I drive to the grocery store for some butter and on the way I remember not to think about her. It’s easy most days because I have made it so that she is under the surface, under the surface of me. Keeping her down in the dark, though it horrifies me to think of her that way, is the only way I can keep myself in the light, keep myself going, going to the grocery store for butter. 

“Hey sweetie,” my wife says when I come home, and kisses me while I live with Kari everywhere while she does it, her lips on mine. My kind, kind lips. So kind. So soft, Kari once said. It was one of her few compliments, and she was drunk. “Did you get the butter?” she asks, narrowing her eyes a little, and I nod, my head moving up and down with the swift motion of pushing Kari down. “Good,” my wife says and I smile, my lips soft, my finger at the fullest point of them, remembering. She seems preoccupied, or maybe she can feel me, feel my heart, where it’s at, where it is not. 

My wife is white, of course she is, like my mother, white and safe and from a background like mine. Though not like mine, because I am Indian, I am Ute, and Kari was like me, though not like me. Chickasaw and rough and poor and beautiful. And she did not love me. Or she did, but the way she did was like not loving me at all, or worse.

I sit down at the plain wooden table that my plain wooden wife wanted and I pull out my phone so I can look at the news and shake my head and sit at the table for long enough to make her feel like I want to be in her presence, which I do not. I don’t know if she feels the same way, and I don’t want to know, because I am kind, and kind men don’t think that way. 

“Sold a house today,” she says, straightening her pale white suit, her pale beige heels by the door, her feet bare. I tell her congratulations and shift in my seat. I am uncomfortable in the way I have been ever since I met her. It’s why I married her, punishment for my heart. I was actually kind once, I remember, and it’s not Kari’s fault that I’m not kind now, though I am nice, the way my white neighbors are nice, the way they condescend to be nice to me. Though I can tell, they don’t like it, they don’t like me. The feeling is mutual but Sheryl, my wife, wanted to live here, said it was a good neighborhood to raise children. I remember when she said it, and shudder. 

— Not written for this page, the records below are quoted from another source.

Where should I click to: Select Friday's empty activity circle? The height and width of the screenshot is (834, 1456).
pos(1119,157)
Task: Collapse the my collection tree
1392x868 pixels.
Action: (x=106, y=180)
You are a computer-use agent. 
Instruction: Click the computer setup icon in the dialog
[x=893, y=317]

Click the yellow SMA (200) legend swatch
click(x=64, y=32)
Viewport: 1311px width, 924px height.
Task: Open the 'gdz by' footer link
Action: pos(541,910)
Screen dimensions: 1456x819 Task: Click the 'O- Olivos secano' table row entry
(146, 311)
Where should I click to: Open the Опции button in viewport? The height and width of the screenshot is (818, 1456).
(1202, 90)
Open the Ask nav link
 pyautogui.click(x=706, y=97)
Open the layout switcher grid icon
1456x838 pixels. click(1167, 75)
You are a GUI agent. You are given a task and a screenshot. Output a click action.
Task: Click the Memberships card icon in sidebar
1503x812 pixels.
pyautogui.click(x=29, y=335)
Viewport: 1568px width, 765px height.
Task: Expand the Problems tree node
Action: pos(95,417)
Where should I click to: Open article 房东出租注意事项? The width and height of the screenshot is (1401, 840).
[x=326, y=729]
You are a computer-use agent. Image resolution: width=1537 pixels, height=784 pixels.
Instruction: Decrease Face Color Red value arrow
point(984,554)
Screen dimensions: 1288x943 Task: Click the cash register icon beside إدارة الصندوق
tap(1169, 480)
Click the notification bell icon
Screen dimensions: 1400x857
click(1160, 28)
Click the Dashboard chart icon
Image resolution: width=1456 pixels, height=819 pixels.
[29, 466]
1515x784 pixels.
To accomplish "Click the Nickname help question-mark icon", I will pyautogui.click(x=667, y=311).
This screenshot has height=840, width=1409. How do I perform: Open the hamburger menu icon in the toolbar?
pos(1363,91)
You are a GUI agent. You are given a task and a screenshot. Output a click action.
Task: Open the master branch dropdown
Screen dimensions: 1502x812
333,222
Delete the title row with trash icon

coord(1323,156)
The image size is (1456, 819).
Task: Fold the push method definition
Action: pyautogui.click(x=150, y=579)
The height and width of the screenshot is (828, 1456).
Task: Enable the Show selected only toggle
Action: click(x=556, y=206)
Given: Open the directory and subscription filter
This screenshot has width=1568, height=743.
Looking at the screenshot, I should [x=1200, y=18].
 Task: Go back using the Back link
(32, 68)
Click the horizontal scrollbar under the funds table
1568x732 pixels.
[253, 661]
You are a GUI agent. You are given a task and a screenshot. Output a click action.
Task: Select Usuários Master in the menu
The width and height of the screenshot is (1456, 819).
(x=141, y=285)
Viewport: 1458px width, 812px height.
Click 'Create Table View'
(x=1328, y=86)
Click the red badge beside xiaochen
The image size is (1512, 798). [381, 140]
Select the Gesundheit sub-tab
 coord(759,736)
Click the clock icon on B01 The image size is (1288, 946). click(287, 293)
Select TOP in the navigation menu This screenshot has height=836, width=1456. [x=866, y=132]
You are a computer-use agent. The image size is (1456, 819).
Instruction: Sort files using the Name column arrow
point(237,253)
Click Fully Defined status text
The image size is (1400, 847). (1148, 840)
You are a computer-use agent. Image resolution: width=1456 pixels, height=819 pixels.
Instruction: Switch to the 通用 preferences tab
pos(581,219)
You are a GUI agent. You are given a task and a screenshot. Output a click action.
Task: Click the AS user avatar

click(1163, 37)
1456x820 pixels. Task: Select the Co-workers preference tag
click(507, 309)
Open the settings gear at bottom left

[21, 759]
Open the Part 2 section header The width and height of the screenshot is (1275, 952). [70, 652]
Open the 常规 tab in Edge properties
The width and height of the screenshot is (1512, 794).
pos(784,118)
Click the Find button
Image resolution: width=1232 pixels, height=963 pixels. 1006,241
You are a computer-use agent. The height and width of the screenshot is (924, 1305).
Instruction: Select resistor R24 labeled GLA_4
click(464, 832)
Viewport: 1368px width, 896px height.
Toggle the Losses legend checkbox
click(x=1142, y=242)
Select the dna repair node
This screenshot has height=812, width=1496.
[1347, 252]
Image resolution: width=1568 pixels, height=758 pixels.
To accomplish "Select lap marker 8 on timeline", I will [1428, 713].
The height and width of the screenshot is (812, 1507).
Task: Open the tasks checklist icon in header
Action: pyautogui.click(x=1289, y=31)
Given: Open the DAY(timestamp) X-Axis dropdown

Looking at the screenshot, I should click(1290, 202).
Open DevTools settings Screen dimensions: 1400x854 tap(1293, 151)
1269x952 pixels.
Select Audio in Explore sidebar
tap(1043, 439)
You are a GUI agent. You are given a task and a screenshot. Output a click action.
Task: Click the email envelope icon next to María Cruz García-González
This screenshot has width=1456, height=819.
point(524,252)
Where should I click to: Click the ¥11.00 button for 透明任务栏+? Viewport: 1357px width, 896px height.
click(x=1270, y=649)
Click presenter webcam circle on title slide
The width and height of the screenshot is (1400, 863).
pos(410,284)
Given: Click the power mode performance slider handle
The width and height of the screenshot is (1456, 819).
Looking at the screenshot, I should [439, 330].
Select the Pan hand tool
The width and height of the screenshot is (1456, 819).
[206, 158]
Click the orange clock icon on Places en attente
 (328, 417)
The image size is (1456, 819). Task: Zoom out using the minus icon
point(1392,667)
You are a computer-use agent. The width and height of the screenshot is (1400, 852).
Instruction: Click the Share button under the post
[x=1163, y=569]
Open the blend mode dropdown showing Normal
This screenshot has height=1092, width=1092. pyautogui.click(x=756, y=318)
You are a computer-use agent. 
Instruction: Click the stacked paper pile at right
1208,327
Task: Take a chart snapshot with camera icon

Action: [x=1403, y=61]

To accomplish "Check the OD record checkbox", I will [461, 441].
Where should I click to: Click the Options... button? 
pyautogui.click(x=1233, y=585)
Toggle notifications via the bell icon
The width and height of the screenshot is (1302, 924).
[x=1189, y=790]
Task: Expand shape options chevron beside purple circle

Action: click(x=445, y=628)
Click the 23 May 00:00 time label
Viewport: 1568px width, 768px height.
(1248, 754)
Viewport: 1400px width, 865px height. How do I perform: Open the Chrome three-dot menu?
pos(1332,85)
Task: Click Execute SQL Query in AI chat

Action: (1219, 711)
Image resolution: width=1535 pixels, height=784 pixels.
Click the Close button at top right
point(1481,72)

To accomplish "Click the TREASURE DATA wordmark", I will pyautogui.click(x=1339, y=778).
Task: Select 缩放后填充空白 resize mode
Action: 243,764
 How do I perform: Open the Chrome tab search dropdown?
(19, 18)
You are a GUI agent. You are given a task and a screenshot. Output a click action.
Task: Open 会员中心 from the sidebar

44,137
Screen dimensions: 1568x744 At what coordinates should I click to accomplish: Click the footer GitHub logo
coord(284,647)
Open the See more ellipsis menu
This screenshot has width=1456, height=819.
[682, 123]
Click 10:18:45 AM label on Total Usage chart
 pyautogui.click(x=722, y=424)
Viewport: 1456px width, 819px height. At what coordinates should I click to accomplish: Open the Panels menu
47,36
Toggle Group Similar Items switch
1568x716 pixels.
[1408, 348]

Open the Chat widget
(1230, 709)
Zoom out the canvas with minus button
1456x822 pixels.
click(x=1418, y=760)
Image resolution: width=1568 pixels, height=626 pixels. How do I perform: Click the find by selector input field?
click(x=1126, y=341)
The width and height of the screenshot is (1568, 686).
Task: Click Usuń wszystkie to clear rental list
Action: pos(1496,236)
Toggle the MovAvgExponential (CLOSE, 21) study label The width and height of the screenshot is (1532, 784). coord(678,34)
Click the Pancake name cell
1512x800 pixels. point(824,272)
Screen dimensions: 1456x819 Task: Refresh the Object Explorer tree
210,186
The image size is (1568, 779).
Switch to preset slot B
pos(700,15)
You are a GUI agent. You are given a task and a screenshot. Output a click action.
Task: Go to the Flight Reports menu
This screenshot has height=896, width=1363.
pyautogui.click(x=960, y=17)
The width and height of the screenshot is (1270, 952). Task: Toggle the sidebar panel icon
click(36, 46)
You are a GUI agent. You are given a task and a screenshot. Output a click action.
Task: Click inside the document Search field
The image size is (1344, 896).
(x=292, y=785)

“Which one?” I ask nicely, but I don’t care, because Kari wouldn’t and she is living with me all day in the dark. Kari—drinking a Bud and laughing loud and sweet and like an Indian woman. Not polite like my wife, who is white, who loves this neighborhood, a good neighborhood to raise children. 

Maybe my wife hates it like me. Maybe she is like me. Maybe she lives with someone else in the dark, in her heart, but I don’t think so. She doesn’t love me, at least I don’t think so. That is a relief at least. Unlike other men, I have never tried to fool myself. That doesn’t work with me. I’ve never told myself that I love her. I have told her, but only when I must, in a nice way, to be nice. 

The thing about my wife is that she isn’t smart, and she isn’t beautiful, and I don’t fault her for either of those things. She is a human being, and my unhappiness has nothing to do with her beyond that she is a reminder that Kari didn’t love me. My wife likes cooking shows, and she still has her little brown teddy bear from when she was young. She is a human being. I am ridiculous, I cannot get over it, over Kari, though I leave her alone, because she asked me to. She is a human being, she deserves to move on with her life, though it hurts me and I google her every day, looking for something, but there is nothing. She is not on social media. She wouldn’t be. Kari would consider it a waste of time. I am on Facebook and Twitter and Instagram and it says “Married” and it says “Architect” and it says “Highlands Ranch” and it has pictures of me at the beach, and at Disneyland, though we do not have children. My wife loves Disneyland, and we go every year, and eat ice cream and go on the It’s a Small World ride while my wife’s eyes fill with childlike wonder and I hate it because I know Kari would, because in all honesty I hate it, me, alone, myself. And I hate my wife, though I do not hate her, I hate myself, and I love Kari, and I can’t get over it. 

My wife leans against the granite counter and looks up from her phone. “How’s the new project going?” 

“Good. Bob is finally ready to take my suggestions.”

“Good,” she says. Everything is always good. She looks down at her phone again, her mouth pinching at something she sees, or thinks, her short, highlighted hair waving and covering her little, pale, freckled face. A face another man would’ve found endearing, and it is. I love her in a way because I am used to her, and she is a human being who deserves at least respect if not love, so there is a way in which I love her. 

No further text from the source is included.